-- Extrait --
C’est le moment de l’année où un réseau social s’essaie , avec plus ou moins de succès,  à l’exercice du ‘facebook craint, nous sommes meilleurs mais surtout nous préservons votre vie privée sur internet, nous (note personnelle : de mon temps, on considérait que toute information publiée sur internet était publique. Mais je suppose que les gens voient les choses différemment aujourd’hui)”

Certains, tels Google+, réussissent, car ils apportent des nouvelles fonctionnalités (les cercles , les hangouts et l’intégration de l’écosystème google) et d’autres, tels diaspora se plantent en beauté.

Unthink, dont on a beaucoup parlé sur ce blog, fait partie de la deuxième catégorie : il promettait de réléguer facebook aux oubliettes en proposant un meilleur contrôle de la vie privée et un plus grand contrôle sur les contenus publiés. Les prémisses (teasing et modèle économique) semblaient alléchantes : mais à l’arrivée, on se retrouve avec une bonne idée gâchée par son emballage.

Bien : le modèle économique 

Sur unthink, on ne vend pas vos informations au plus offrant : c’est l’internaute qui choisit une marque .

Cette dernière apparaît alors dans une section dédiée de son profil, au lieu de parasiter son flux et sert à génerer des revenus publicitaires pour Unthink.

Bref, tout le monde est gagnant

Moins bien : le reste

Commençons par le design : je pourrais écrire 3 paragraphes sur le sujet. Mais une image valant mille mots, et une image légendée en valant trois milles , je me contenterais de vous laisser comparer le teasing d’unthink

et unthink, dans toute sa splendeur

Est ce réellement là la réponse des designers d’unthink à Google+ et facebook ? Une sorte de portail sans identité propre ? Mais surtout, en reprenant le style visuel et les “i-chose” chers à Apple (iendorse, iunthink, ibelieve) , est ce que ce réseau social ne s’expose pas à des poursuites judiciaires ?

Mais plus sérieusement, après test des fonctionnalités, j’ai du mal à voir ce qu’Unthink a de particulier : c’est juste un mélange de facebook, twitter (hashtag) et linked in, en plus moche .
Bref, je ne vois rien qui m’incite à devenir un ‘unthinker’ (sans rire).

-- Données fournies --
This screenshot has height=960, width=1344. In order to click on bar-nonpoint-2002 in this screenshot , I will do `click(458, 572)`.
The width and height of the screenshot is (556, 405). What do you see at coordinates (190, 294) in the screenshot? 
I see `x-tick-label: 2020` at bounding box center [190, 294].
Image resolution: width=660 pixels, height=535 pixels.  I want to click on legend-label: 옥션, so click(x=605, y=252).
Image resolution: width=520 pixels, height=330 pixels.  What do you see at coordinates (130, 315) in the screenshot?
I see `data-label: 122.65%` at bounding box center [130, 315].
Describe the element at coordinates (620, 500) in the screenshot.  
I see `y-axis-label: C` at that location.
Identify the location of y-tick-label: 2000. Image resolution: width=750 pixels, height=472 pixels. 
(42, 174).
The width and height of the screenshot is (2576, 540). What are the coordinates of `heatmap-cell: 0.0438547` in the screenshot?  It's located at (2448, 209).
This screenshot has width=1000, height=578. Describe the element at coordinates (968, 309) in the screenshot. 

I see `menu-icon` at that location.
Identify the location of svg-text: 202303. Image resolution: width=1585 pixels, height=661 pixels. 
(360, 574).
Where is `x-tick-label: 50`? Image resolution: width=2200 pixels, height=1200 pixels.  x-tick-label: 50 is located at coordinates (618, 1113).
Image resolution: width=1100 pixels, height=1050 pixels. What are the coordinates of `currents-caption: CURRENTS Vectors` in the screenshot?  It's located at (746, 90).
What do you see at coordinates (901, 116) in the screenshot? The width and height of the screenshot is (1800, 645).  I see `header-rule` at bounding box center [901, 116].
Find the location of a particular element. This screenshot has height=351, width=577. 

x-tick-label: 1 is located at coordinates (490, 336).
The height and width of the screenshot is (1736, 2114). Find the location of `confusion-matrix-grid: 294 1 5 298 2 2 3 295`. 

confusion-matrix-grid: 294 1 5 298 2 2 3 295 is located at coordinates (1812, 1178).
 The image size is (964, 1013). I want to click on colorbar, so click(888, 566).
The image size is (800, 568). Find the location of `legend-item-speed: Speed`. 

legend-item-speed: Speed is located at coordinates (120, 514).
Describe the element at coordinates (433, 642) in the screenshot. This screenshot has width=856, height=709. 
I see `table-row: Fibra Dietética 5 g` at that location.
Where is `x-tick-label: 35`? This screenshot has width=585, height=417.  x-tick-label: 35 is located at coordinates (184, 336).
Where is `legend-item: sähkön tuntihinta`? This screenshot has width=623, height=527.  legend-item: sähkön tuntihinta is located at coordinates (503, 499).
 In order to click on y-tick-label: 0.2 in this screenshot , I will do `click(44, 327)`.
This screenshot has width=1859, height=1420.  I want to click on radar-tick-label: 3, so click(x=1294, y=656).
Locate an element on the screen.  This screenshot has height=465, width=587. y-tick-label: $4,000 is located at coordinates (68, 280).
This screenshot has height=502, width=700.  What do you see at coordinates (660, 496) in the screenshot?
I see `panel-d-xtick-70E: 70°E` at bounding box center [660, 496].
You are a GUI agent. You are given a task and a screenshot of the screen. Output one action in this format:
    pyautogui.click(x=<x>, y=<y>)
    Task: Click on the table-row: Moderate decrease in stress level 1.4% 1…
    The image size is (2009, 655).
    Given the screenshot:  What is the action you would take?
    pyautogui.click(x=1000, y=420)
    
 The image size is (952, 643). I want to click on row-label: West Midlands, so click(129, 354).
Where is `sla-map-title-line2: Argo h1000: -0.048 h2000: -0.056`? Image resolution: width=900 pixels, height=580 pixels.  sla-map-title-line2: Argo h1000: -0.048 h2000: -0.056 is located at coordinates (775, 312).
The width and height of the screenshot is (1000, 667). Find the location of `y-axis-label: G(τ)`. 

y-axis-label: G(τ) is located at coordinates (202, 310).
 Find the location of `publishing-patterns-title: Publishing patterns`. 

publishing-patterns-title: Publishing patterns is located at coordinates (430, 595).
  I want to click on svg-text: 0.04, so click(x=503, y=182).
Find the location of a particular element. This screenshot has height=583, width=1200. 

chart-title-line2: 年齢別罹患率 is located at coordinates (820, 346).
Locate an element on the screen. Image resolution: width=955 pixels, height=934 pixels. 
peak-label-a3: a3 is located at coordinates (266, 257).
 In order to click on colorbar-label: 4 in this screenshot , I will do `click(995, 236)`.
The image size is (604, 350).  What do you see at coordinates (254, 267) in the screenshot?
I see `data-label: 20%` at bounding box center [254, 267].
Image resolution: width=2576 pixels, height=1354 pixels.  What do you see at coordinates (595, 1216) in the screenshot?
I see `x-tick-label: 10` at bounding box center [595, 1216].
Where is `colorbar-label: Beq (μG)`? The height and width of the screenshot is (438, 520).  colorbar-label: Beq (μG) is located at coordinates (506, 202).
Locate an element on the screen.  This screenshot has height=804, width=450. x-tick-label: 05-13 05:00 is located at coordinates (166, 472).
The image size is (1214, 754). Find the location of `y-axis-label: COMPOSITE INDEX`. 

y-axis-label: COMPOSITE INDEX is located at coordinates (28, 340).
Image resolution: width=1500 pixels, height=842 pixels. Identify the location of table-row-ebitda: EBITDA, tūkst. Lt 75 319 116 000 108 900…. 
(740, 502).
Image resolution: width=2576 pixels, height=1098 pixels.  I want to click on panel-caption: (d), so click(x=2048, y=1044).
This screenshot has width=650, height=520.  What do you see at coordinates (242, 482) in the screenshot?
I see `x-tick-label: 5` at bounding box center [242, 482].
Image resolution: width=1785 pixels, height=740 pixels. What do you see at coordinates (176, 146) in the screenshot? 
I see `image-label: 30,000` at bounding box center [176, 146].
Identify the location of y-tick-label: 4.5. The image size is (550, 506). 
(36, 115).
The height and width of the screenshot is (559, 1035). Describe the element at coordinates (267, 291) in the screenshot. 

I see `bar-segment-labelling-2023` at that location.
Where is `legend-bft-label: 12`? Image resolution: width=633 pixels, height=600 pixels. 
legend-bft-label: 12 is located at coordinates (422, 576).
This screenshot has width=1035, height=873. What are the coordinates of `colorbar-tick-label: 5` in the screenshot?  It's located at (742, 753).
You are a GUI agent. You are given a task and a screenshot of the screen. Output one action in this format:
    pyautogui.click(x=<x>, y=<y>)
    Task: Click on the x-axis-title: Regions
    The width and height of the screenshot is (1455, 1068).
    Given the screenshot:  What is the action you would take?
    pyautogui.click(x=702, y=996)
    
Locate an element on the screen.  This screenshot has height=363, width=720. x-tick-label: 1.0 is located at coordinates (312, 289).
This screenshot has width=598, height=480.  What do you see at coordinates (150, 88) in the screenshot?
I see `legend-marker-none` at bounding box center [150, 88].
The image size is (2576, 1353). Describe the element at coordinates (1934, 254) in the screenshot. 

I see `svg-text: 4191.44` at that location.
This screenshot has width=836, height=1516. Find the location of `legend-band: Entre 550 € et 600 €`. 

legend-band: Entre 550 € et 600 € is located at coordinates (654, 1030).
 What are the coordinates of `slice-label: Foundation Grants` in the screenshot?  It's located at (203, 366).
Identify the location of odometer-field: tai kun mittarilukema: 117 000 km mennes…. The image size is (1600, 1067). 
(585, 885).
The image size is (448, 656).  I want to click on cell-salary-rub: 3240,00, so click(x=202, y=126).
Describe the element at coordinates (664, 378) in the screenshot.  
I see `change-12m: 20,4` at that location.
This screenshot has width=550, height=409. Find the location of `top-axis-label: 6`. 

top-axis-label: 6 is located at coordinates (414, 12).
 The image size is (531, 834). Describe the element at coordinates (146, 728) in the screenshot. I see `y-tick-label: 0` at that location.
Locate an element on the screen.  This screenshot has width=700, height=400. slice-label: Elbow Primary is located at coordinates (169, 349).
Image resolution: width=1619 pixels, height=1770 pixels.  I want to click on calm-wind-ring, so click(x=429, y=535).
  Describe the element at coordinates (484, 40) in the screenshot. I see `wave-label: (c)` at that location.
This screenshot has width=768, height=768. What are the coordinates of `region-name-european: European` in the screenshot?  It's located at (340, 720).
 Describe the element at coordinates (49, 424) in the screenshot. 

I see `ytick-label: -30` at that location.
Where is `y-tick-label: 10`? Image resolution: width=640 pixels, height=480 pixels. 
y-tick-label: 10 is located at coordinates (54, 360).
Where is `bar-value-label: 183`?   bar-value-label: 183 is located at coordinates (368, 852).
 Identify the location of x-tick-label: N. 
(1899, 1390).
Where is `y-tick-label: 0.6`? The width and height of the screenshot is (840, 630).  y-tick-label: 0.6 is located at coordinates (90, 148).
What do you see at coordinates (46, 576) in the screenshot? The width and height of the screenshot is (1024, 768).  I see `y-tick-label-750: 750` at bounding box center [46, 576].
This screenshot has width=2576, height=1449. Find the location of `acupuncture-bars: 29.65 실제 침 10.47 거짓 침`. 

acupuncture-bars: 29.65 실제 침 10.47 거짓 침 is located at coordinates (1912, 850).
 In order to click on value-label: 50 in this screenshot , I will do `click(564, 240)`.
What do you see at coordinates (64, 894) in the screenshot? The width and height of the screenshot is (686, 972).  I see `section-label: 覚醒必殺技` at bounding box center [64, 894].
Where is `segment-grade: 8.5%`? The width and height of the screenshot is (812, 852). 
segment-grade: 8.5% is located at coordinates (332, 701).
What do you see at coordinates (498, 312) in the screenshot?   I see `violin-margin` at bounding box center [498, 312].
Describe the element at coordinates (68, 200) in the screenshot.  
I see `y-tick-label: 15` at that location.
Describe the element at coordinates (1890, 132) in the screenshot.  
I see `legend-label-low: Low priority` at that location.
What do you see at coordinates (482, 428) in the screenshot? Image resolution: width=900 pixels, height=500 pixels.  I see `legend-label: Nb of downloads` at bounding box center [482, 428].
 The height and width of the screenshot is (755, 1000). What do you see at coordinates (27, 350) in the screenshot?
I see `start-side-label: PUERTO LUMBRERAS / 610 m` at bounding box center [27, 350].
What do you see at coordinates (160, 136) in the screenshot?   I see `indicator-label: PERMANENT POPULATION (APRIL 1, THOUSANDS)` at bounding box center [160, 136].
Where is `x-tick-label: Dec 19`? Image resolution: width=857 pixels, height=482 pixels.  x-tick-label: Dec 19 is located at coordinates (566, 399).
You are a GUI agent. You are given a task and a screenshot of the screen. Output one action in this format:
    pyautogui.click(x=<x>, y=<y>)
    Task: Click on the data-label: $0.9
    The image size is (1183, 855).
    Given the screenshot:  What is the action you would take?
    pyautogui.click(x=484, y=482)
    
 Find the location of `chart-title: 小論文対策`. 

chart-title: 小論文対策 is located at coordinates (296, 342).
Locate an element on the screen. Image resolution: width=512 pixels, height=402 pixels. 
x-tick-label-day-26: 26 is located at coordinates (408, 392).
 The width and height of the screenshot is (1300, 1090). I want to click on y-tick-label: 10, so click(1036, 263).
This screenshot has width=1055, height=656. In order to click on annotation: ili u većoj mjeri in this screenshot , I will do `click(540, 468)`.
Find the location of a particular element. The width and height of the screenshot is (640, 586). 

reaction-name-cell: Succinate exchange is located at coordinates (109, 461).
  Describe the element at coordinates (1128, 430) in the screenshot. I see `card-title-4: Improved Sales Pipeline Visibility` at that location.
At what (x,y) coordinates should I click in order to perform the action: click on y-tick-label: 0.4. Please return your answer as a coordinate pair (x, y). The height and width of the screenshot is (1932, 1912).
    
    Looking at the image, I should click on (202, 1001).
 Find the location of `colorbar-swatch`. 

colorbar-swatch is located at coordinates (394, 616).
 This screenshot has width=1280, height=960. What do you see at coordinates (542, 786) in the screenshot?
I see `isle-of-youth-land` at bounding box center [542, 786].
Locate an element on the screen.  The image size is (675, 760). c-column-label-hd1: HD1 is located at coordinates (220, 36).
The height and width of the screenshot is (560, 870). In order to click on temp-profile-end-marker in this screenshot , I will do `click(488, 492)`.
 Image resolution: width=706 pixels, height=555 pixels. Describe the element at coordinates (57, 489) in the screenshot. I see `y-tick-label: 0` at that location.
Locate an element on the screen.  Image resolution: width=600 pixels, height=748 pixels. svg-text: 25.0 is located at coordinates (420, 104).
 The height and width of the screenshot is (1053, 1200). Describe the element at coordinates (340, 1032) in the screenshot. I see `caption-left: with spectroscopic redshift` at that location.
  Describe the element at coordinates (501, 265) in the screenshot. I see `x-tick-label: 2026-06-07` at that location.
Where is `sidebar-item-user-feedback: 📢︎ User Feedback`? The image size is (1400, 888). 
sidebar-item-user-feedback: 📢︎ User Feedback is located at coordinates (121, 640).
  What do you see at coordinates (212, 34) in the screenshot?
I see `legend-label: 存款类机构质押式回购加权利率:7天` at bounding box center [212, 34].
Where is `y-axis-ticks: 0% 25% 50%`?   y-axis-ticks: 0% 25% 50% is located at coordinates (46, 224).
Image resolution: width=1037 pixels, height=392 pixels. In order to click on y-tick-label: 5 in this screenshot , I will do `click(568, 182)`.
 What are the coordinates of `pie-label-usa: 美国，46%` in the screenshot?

-- Consigne --
D'après l'extrait sur Unthink, quelles nouvelles fonctionnalités expliquent le succès de Google+ ?

-- Votre réponse --
Les cercles, les hangouts et l'intégration de l'écosystème Google.